> **Exercise**
Copy the records exactly, every one of them.

---*---

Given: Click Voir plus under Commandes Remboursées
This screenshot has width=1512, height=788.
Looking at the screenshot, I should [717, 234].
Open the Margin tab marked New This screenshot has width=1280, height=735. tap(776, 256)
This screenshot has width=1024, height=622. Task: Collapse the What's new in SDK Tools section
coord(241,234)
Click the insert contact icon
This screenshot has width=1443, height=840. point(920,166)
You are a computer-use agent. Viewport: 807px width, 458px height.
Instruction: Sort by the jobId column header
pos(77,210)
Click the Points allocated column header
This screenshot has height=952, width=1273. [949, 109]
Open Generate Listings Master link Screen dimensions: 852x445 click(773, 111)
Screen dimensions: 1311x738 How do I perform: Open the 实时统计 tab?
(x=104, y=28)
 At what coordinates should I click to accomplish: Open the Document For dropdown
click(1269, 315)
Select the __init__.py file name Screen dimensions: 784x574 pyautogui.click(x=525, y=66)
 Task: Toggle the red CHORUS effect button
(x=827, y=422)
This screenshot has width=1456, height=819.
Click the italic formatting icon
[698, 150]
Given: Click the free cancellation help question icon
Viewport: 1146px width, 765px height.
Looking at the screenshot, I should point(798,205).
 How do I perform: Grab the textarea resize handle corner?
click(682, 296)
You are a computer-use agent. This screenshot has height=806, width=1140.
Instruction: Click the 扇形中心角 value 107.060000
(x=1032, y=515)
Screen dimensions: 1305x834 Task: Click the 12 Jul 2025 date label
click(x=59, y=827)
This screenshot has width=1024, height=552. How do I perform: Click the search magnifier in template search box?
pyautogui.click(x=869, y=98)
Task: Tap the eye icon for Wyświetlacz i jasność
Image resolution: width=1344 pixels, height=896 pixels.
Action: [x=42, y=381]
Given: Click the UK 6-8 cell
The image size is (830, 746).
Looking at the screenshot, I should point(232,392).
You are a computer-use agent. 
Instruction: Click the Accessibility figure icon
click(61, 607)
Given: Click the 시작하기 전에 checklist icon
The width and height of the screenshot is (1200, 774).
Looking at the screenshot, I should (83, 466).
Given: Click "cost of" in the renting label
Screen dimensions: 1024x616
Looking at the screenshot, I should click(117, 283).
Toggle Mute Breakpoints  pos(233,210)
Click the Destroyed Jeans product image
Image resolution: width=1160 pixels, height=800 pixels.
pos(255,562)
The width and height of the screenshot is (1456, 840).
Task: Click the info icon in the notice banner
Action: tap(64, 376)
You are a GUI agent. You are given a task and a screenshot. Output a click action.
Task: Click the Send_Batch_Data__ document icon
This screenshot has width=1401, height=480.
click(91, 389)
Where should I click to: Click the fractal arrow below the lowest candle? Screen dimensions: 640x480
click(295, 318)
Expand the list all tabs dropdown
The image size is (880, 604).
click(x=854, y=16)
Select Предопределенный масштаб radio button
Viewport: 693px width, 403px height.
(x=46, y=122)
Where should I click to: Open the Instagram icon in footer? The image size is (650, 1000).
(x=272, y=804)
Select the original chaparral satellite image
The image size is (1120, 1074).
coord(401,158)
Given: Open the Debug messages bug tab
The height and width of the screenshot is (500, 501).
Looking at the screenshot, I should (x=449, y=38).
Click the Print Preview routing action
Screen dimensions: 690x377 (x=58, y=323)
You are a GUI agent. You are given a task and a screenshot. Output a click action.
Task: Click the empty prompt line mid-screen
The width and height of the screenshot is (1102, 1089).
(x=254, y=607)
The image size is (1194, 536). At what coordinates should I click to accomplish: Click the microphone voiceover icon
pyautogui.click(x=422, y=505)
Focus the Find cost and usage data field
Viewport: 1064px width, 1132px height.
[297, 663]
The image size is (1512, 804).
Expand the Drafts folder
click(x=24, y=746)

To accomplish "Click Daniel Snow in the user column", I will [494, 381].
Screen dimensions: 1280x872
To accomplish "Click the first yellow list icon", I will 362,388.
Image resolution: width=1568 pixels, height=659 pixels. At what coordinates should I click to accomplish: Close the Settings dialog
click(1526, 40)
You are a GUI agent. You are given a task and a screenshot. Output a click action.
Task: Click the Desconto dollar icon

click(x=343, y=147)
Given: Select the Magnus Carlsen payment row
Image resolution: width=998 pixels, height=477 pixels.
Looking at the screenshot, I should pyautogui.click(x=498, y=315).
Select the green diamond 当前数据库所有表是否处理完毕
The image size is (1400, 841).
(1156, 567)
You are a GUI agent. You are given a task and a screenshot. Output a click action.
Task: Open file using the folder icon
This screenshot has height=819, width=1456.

---*---

> **Final answer**
Given: Click Voir plus under Commandes Remboursées
This screenshot has width=1512, height=788.
Looking at the screenshot, I should [717, 234].
Open the Margin tab marked New This screenshot has width=1280, height=735. tap(776, 256)
This screenshot has width=1024, height=622. Task: Collapse the What's new in SDK Tools section
coord(241,234)
Click the insert contact icon
This screenshot has width=1443, height=840. point(920,166)
You are a computer-use agent. Viewport: 807px width, 458px height.
Instruction: Sort by the jobId column header
pos(77,210)
Click the Points allocated column header
This screenshot has height=952, width=1273. [949, 109]
Open Generate Listings Master link Screen dimensions: 852x445 click(773, 111)
Screen dimensions: 1311x738 How do I perform: Open the 实时统计 tab?
(x=104, y=28)
 At what coordinates should I click to accomplish: Open the Document For dropdown
click(1269, 315)
Select the __init__.py file name Screen dimensions: 784x574 pyautogui.click(x=525, y=66)
 Task: Toggle the red CHORUS effect button
(x=827, y=422)
This screenshot has width=1456, height=819.
Click the italic formatting icon
[698, 150]
Given: Click the free cancellation help question icon
Viewport: 1146px width, 765px height.
Looking at the screenshot, I should point(798,205).
 How do I perform: Grab the textarea resize handle corner?
click(682, 296)
You are a computer-use agent. This screenshot has height=806, width=1140.
Instruction: Click the 扇形中心角 value 107.060000
(x=1032, y=515)
Screen dimensions: 1305x834 Task: Click the 12 Jul 2025 date label
click(x=59, y=827)
This screenshot has width=1024, height=552. How do I perform: Click the search magnifier in template search box?
pyautogui.click(x=869, y=98)
Task: Tap the eye icon for Wyświetlacz i jasność
Image resolution: width=1344 pixels, height=896 pixels.
Action: [x=42, y=381]
Given: Click the UK 6-8 cell
The image size is (830, 746).
Looking at the screenshot, I should point(232,392).
You are a computer-use agent. 
Instruction: Click the Accessibility figure icon
click(61, 607)
Given: Click the 시작하기 전에 checklist icon
The width and height of the screenshot is (1200, 774).
Looking at the screenshot, I should (83, 466).
Given: Click "cost of" in the renting label
Screen dimensions: 1024x616
Looking at the screenshot, I should click(117, 283).
Toggle Mute Breakpoints  pos(233,210)
Click the Destroyed Jeans product image
Image resolution: width=1160 pixels, height=800 pixels.
pos(255,562)
The width and height of the screenshot is (1456, 840).
Task: Click the info icon in the notice banner
Action: tap(64, 376)
You are a GUI agent. You are given a task and a screenshot. Output a click action.
Task: Click the Send_Batch_Data__ document icon
This screenshot has width=1401, height=480.
click(91, 389)
Where should I click to: Click the fractal arrow below the lowest candle? Screen dimensions: 640x480
click(295, 318)
Expand the list all tabs dropdown
The image size is (880, 604).
click(x=854, y=16)
Select Предопределенный масштаб radio button
Viewport: 693px width, 403px height.
(x=46, y=122)
Where should I click to: Open the Instagram icon in footer? The image size is (650, 1000).
(x=272, y=804)
Select the original chaparral satellite image
The image size is (1120, 1074).
coord(401,158)
Given: Open the Debug messages bug tab
The height and width of the screenshot is (500, 501).
Looking at the screenshot, I should (x=449, y=38).
Click the Print Preview routing action
Screen dimensions: 690x377 (x=58, y=323)
You are a GUI agent. You are given a task and a screenshot. Output a click action.
Task: Click the empty prompt line mid-screen
The width and height of the screenshot is (1102, 1089).
(x=254, y=607)
The image size is (1194, 536). At what coordinates should I click to accomplish: Click the microphone voiceover icon
pyautogui.click(x=422, y=505)
Focus the Find cost and usage data field
Viewport: 1064px width, 1132px height.
[297, 663]
The image size is (1512, 804).
Expand the Drafts folder
click(x=24, y=746)

To accomplish "Click Daniel Snow in the user column", I will [494, 381].
Screen dimensions: 1280x872
To accomplish "Click the first yellow list icon", I will 362,388.
Image resolution: width=1568 pixels, height=659 pixels. At what coordinates should I click to accomplish: Close the Settings dialog
click(1526, 40)
You are a GUI agent. You are given a task and a screenshot. Output a click action.
Task: Click the Desconto dollar icon

click(x=343, y=147)
Given: Select the Magnus Carlsen payment row
Image resolution: width=998 pixels, height=477 pixels.
Looking at the screenshot, I should pyautogui.click(x=498, y=315).
Select the green diamond 当前数据库所有表是否处理完毕
The image size is (1400, 841).
(1156, 567)
You are a GUI agent. You are given a task and a screenshot. Output a click action.
Task: Open file using the folder icon
This screenshot has height=819, width=1456.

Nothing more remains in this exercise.